Trois sources informées des informations partagées par Israël au niveau diplomatique ont décrit ces efforts comme faisant partie d’une « campagne de diffamation » infructueuse contre Bensouda. « Ils s’en sont pris à Fatou », a déclaré une source, mais cela n’a eu « aucun impact » sur le travail du procureur.
Trump et Netanyahou. L’administration Trump a imposé des restrictions de visa et des sanctions à Bensouda en 2019-2020. Photographie : Ronen Zvulun/Reuters
Les efforts diplomatiques faisaient partie d’un effort coordonné des gouvernements de Netanyahu et de Donald Trump aux États-Unis pour exercer des pressions publiques et privées sur le procureur et son personnel.
Entre 2019 et 2020, dans une décision sans précédent, l’administration Trump a imposé des restrictions de visa et des sanctions au procureur en chef . Cette décision était en représailles à la poursuite par Bensouda d’une enquête distincte sur les crimes de guerre en Afghanistan, qui auraient été commis par les talibans et par le personnel militaire afghan et américain.
Cependant, Mike Pompeo, alors secrétaire d’État américain, a lié le paquet de sanctions au cas palestinien. « Il est clair que la CPI ne met Israël dans sa ligne de mire qu’à des fins purement politiques », a-t-il déclaré.
Quelques mois plus tard, il accusait Bensouda, sans citer aucune preuve, de s’être « livrée à des actes de corruption pour son bénéfice personnel ».
Les sanctions américaines ont été annulées après l’entrée du président Joe Biden à la Maison Blanche.
En février 2021, la chambre préliminaire de la CPI a rendu une décision confirmant que la CPI avait compétence dans les territoires palestiniens occupés.
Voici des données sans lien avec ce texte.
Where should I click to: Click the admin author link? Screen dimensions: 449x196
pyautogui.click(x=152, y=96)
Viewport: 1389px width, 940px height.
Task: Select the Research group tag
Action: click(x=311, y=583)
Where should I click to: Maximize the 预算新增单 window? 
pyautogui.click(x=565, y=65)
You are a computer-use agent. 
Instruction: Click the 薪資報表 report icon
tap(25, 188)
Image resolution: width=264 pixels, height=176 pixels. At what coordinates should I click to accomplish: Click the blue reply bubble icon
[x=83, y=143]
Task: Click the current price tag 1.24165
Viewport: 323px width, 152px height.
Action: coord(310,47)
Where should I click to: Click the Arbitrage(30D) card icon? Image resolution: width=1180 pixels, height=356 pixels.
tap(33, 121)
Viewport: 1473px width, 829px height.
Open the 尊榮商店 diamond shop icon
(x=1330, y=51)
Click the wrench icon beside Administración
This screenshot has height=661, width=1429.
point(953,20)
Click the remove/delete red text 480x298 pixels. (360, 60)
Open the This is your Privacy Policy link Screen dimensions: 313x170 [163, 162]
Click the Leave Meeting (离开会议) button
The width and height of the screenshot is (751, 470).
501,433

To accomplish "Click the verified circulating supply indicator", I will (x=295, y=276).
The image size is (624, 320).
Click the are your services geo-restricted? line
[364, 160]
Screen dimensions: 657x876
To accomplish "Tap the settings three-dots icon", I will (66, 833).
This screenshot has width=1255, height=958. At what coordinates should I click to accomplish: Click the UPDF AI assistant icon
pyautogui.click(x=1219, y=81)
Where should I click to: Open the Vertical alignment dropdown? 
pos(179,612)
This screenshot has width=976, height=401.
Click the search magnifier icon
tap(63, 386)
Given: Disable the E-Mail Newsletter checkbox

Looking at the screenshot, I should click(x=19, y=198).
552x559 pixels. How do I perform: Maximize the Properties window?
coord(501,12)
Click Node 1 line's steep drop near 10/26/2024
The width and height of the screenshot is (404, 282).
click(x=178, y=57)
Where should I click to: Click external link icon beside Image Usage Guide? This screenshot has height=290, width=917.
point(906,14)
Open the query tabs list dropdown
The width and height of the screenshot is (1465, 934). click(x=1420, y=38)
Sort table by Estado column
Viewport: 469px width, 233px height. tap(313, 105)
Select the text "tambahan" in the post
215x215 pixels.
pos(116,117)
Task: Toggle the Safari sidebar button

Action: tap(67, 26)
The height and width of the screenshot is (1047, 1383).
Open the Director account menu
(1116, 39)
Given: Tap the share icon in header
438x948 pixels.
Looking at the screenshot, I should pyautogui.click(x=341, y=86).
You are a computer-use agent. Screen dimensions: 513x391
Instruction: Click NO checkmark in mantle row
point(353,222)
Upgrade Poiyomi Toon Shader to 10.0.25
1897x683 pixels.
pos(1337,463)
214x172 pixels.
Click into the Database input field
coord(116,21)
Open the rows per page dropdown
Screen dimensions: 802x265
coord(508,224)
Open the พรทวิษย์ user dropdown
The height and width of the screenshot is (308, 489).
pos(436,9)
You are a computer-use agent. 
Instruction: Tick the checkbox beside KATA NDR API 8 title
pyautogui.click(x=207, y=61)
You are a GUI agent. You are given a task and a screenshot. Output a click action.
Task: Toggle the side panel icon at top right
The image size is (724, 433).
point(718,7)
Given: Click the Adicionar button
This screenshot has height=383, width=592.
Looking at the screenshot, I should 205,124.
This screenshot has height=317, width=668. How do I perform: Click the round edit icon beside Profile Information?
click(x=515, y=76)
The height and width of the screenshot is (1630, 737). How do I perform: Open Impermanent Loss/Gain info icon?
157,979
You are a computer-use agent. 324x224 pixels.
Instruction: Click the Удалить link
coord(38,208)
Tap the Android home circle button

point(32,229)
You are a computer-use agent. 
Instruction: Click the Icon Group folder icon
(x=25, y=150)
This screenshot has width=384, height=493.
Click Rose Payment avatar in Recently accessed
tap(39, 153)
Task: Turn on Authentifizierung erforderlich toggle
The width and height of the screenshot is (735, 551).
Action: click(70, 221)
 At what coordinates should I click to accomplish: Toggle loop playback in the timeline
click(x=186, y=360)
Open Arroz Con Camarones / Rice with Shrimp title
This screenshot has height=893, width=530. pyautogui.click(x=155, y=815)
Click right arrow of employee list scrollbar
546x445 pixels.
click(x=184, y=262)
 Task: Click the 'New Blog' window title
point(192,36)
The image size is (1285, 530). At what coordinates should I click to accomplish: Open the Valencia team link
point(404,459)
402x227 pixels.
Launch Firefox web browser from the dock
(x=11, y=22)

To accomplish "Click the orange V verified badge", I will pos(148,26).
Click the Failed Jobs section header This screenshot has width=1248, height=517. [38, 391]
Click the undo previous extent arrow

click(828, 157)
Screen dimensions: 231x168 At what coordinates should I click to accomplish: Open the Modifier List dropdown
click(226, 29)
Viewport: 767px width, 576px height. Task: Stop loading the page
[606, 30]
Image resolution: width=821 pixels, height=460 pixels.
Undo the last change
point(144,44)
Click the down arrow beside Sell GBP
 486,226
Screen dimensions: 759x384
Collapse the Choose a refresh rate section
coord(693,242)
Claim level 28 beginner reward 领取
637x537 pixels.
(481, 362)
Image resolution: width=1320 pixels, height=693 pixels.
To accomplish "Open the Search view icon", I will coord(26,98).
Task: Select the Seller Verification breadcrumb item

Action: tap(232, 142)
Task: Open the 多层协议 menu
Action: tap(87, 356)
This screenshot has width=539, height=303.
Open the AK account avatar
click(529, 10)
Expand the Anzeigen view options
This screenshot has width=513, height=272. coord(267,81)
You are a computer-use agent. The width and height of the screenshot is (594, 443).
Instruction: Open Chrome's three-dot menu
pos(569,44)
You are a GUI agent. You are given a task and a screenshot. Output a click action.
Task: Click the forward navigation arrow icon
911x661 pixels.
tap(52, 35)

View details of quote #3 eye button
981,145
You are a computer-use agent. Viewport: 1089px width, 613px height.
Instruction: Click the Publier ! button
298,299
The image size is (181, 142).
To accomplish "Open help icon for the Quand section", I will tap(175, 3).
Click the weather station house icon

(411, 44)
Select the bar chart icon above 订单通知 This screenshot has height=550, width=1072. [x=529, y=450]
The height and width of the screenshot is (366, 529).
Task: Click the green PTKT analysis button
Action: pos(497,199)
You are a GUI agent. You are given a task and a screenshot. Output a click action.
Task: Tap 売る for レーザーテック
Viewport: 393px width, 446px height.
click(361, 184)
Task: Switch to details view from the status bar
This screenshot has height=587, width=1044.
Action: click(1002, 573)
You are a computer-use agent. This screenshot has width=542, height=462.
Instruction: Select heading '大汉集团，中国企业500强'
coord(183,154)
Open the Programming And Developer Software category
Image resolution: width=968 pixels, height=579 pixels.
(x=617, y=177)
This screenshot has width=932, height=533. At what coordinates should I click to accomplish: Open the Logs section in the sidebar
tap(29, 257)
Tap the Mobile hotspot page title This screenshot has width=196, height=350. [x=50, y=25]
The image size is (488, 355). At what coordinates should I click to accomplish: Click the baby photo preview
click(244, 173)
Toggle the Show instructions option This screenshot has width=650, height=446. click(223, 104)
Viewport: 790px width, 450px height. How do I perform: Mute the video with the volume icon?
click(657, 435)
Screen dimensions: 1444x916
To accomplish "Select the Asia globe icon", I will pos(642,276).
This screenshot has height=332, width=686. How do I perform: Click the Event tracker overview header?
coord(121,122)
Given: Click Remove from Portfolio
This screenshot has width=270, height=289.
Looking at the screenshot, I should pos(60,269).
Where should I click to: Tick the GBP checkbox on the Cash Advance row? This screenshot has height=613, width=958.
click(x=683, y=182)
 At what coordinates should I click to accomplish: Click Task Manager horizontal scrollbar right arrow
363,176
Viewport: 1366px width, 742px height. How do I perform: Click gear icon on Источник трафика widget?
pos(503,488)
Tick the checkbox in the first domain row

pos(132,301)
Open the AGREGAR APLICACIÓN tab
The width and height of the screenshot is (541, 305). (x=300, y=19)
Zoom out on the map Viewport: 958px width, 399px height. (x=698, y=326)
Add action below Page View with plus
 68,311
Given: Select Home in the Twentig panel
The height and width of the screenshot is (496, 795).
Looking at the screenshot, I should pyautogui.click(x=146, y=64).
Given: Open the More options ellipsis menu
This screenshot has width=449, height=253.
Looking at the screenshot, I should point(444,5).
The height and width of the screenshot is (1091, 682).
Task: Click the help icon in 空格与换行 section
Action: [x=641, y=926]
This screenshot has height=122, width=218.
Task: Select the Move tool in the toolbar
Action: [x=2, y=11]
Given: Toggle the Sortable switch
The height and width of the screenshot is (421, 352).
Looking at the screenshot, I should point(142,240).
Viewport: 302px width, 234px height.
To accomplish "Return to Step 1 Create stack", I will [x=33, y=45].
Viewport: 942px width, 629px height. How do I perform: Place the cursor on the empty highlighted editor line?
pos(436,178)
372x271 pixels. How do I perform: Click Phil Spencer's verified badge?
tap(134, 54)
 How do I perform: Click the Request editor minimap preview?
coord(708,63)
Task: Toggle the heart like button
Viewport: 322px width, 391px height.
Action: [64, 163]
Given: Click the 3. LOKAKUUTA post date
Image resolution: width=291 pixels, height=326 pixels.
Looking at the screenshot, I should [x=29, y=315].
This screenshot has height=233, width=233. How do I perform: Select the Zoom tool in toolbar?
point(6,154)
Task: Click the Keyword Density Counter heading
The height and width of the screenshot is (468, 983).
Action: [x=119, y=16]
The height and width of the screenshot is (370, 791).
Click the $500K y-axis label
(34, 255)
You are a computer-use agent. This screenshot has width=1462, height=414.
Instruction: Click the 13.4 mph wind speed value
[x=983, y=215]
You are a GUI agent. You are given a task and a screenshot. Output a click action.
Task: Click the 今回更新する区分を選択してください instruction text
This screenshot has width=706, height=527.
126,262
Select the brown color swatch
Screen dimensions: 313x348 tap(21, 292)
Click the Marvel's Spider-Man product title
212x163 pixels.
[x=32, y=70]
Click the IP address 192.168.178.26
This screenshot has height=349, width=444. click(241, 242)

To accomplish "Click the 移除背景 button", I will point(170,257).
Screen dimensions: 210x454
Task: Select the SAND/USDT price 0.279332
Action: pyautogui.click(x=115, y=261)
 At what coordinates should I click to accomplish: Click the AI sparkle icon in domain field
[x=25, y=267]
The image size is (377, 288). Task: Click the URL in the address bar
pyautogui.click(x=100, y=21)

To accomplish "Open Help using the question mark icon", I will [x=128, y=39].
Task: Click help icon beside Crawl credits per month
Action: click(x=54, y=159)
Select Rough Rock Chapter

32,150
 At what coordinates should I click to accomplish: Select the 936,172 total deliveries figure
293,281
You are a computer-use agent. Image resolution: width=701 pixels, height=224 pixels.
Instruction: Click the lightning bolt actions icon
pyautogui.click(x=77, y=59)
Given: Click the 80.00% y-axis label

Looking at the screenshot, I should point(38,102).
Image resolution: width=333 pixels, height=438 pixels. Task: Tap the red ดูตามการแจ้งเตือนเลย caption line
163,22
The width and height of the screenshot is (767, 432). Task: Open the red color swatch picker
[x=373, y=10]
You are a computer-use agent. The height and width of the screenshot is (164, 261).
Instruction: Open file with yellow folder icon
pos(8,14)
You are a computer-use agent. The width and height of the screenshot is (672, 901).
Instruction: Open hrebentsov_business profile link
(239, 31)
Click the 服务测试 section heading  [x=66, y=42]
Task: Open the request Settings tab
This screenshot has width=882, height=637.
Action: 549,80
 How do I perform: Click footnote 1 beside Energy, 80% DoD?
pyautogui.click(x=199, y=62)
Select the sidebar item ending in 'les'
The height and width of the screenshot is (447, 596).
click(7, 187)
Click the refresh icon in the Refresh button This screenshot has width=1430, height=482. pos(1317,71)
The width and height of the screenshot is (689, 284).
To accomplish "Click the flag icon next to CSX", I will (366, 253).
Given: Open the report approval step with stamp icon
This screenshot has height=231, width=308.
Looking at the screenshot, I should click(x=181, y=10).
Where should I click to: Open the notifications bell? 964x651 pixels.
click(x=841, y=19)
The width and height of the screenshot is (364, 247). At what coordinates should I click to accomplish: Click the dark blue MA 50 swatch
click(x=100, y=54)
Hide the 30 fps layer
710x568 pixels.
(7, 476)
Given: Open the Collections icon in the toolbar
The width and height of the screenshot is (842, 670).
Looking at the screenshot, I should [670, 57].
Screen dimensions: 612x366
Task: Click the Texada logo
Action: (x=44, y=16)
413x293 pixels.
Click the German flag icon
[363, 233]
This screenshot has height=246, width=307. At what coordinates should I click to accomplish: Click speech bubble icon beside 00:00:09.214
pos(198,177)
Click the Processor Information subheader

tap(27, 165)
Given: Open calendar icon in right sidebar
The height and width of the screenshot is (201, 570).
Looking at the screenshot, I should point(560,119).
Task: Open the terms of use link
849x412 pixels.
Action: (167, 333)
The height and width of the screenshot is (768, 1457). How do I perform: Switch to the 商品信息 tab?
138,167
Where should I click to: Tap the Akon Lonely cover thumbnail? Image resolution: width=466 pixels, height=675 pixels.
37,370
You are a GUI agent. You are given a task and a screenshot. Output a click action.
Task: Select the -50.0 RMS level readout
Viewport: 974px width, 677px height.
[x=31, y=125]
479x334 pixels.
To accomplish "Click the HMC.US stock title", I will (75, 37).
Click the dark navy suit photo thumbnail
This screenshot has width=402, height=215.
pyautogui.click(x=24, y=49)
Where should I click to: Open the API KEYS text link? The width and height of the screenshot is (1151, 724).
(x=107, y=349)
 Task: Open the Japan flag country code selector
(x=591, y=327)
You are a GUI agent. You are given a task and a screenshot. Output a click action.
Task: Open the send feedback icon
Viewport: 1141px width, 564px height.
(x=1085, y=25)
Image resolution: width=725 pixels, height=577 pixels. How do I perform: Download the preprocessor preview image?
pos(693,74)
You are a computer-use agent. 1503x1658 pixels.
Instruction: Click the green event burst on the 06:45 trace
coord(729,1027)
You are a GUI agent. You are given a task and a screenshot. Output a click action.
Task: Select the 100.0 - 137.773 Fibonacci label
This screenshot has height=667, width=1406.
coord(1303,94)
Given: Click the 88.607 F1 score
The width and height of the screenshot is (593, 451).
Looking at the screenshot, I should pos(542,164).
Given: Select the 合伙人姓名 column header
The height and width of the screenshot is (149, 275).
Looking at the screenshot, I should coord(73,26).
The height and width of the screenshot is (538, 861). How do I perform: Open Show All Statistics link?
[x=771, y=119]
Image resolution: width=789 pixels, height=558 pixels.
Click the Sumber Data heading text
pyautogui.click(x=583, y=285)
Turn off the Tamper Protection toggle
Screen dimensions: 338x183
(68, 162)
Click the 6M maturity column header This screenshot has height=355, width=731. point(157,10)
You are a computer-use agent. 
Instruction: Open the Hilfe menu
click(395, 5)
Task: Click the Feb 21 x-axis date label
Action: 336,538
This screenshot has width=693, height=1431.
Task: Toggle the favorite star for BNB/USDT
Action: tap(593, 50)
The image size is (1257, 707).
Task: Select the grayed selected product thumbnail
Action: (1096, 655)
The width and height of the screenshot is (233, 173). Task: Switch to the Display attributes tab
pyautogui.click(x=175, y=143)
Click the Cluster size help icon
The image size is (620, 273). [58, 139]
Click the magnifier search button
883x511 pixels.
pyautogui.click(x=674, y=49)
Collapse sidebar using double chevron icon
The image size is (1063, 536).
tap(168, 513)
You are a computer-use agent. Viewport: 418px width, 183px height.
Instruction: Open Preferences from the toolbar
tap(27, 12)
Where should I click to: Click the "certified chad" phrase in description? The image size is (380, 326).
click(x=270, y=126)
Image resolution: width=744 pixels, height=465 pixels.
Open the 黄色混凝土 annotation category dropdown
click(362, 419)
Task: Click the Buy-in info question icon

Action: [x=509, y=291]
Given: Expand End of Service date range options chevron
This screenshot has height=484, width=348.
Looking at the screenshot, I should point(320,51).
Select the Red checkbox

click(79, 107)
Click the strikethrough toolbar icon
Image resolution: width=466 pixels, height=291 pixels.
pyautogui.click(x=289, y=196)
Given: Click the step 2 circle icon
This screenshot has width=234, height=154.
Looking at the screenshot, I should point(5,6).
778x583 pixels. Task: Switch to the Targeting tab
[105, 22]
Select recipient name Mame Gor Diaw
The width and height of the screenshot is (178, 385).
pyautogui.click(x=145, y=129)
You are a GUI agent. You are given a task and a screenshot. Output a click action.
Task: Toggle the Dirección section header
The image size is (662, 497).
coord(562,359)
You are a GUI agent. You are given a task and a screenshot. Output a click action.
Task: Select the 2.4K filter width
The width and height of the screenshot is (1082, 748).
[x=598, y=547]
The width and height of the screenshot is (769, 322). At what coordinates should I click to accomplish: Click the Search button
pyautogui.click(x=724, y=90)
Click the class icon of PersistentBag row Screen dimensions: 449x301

Le mois suivant, Bensouda annonce l’ouverture d’une enquête pénale.
« En fin de compte, notre préoccupation centrale doit être pour les victimes des crimes, tant palestiniens qu’israéliens, découlant du long cycle de violence et d’insécurité qui a causé de profondes souffrances et un désespoir de toutes les parties », avait-elle déclaré à l’époque.
Bensouda a terminé son mandat de neuf ans à la CPI trois mois plus tard, laissant à son successeur, Khan, le soin de reprendre l’enquête. Ce n’est qu’après les attaques du Hamas contre Israël le 7 octobre et la guerre à Gaza qui a suivi que l’enquête de la CPI a retrouvé son urgence, culminant avec la demande de mandats d’arrêt la semaine dernière.
C’était la conclusion que redoutaient l’establishment politique, militaire et du renseignement israélien. « Le fait qu’ils aient choisi le chef du Mossad comme messager officieux du Premier ministre auprès de [Bensouda] était par définition une mesure d’intimidation », a déclaré une source informée de l’opération de Cohen. “Ça a échoué.”